How does self-supervised pretraining improve robustness against noisy labels across various medical image classification datasets?
Bidur Khanal, Binod Bhattarai, Bishesh Khanal, Cristian Linte
TL;DR
This work addresses robustness of medical image classification under label noise by proposing a two-stage pipeline: self-supervised pretraining followed by supervised learning with learning-with-noisy-label (LNL) techniques. It comprehensively evaluates eight self-supervised methods and two LNL strategies across five diverse datasets, introducing dataset-specific difficulty ranking via Fisher's CSS and systematic class-grouping. The key finding is that contrastive self-supervised pretraining most consistently enhances robustness to noisy labels, with DermNet being the most challenging yet displaying notable noise resilience; gains are larger under symmetrical noise and diminish under class-dependent noise. The results offer practical guidance on selecting SSL objectives and demonstrate how dataset properties influence robustness, informing deployment of SSL-LNL approaches in medical imaging.
Abstract
Noisy labels can significantly impact medical image classification, particularly in deep learning, by corrupting learned features. Self-supervised pretraining, which doesn't rely on labeled data, can enhance robustness against noisy labels. However, this robustness varies based on factors like the number of classes, dataset complexity, and training size.

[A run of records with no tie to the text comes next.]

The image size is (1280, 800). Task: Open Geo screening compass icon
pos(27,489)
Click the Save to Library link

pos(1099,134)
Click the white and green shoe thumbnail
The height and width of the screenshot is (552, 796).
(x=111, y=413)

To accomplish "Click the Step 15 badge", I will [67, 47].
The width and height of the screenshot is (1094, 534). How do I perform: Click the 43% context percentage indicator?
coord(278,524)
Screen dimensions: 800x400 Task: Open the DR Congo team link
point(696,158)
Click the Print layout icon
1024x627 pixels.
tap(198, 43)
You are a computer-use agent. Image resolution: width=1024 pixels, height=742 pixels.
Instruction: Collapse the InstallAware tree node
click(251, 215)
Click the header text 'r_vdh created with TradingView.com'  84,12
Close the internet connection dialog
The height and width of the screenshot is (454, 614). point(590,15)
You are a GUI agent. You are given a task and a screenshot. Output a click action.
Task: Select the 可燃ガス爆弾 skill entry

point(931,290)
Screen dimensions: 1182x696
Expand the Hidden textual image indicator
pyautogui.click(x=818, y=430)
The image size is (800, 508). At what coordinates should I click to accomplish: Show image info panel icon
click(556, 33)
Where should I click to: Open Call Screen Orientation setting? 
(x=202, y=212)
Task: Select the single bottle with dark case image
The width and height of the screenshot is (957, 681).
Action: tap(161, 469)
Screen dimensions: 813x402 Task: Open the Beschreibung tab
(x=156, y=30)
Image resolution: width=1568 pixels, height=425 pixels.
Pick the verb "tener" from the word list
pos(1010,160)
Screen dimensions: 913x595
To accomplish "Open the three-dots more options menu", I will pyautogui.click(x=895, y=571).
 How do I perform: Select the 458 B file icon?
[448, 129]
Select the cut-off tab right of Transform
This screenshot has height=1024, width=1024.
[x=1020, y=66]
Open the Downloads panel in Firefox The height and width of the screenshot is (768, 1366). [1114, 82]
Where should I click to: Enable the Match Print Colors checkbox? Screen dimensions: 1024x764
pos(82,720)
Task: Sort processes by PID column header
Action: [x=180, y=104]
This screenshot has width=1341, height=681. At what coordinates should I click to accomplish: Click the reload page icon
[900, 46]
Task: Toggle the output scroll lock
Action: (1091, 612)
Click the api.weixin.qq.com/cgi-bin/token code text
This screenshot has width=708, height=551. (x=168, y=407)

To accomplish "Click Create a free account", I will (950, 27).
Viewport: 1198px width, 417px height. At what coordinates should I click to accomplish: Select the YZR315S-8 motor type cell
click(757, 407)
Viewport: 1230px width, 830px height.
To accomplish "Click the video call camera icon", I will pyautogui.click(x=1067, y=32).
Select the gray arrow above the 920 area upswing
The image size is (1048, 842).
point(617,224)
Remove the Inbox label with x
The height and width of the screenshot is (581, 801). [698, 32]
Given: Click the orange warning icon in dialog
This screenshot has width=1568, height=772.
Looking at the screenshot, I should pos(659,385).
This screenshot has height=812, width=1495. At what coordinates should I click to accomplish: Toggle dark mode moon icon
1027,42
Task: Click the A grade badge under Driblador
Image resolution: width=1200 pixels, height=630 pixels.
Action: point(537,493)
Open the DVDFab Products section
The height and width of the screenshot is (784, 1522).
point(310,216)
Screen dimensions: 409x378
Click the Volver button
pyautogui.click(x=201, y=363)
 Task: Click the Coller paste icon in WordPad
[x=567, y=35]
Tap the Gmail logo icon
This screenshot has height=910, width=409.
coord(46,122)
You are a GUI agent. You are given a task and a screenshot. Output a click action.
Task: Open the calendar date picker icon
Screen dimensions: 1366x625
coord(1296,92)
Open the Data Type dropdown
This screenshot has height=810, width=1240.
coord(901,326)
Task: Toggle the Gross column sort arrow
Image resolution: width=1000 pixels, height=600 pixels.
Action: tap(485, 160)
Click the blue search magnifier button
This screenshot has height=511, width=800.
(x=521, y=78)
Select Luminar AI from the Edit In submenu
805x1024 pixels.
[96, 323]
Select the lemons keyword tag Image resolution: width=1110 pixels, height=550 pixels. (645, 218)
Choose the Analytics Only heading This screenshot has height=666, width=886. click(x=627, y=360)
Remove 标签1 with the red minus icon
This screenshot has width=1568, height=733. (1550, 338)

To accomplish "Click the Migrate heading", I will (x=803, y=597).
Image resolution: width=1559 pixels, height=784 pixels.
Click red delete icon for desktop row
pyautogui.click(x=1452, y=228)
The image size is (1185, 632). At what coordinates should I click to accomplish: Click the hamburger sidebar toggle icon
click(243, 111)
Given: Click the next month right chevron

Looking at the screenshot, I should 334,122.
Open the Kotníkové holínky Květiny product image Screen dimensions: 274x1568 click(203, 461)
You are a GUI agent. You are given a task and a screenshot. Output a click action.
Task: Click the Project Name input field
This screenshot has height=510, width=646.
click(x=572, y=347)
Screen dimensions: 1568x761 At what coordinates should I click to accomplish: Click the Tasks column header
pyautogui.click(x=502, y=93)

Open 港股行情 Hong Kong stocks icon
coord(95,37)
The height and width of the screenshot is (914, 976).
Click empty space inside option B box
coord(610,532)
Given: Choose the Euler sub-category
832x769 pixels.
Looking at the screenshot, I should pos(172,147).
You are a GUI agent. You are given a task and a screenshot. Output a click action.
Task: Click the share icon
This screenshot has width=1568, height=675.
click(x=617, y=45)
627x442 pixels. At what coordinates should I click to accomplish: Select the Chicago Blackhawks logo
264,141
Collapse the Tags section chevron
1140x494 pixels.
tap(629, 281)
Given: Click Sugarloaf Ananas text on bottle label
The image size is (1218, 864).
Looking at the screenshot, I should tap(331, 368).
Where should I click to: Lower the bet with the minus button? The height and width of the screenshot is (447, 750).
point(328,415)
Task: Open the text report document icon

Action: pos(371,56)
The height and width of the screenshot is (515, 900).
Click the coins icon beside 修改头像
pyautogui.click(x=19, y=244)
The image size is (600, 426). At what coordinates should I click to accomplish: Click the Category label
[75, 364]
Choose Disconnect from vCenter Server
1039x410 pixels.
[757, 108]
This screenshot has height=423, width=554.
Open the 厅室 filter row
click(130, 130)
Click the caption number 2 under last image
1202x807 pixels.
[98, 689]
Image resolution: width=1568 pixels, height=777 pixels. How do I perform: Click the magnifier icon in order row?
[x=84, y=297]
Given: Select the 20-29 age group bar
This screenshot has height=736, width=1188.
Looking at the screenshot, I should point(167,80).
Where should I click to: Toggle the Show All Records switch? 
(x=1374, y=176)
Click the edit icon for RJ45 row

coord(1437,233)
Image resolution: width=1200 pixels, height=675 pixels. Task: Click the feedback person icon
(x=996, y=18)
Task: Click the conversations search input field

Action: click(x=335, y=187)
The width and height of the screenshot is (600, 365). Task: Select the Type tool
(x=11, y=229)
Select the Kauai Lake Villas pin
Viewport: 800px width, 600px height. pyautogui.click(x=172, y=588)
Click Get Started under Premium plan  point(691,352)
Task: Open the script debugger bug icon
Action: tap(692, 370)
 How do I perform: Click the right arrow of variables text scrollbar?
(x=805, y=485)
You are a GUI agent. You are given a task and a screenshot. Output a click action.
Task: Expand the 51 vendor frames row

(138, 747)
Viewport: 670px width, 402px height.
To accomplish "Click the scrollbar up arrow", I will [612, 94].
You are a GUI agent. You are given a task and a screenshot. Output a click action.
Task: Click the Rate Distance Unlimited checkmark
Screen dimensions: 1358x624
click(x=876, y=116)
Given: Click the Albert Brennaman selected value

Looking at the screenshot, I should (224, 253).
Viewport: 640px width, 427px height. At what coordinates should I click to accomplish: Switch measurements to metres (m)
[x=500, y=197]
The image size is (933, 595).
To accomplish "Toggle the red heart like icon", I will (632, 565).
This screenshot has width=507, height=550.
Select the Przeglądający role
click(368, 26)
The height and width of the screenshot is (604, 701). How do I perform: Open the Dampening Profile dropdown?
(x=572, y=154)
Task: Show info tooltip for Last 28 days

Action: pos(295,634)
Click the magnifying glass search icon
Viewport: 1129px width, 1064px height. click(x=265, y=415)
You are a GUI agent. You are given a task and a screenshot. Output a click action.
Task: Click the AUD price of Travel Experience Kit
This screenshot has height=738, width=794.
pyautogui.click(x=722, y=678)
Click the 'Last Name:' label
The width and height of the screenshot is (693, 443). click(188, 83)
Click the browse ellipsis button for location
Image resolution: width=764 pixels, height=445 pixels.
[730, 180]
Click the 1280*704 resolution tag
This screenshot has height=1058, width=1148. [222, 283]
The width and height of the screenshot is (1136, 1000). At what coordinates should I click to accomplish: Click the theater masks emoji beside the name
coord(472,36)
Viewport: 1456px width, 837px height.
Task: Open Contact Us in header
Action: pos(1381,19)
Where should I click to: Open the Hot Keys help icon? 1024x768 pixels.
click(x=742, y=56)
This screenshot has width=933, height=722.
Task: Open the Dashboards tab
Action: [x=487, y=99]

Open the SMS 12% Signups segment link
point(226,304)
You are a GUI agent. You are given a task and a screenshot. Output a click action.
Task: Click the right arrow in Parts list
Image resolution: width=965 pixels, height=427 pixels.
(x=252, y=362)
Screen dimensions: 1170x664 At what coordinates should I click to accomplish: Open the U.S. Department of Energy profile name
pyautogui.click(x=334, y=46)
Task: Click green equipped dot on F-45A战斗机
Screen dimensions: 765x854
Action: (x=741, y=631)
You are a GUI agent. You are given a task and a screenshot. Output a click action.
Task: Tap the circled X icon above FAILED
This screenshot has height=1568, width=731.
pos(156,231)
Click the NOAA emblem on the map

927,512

In medical images, subtle inter-class differences and modality-specific characteristics add complexity. Previous research hasn't comprehensively explored the interplay between self-supervised learning and robustness against noisy labels in medical image classification, considering all these factors. In this study, we address three key questions: i) How does label noise impact various medical image classification datasets? ii) Which types of medical image datasets are more challenging to learn and more affected by label noise? iii) How do different self-supervised pretraining methods enhance robustness across various medical image datasets? Our results show that DermNet, among five datasets (Fetal plane, DermNet, COVID-DU-Ex, MURA, NCT-CRC-HE-100K), is the most challenging but exhibits greater robustness against noisy labels. Additionally, contrastive learning stands out among the eight self-supervised methods as the most effective approach to enhance robustness against noisy labels.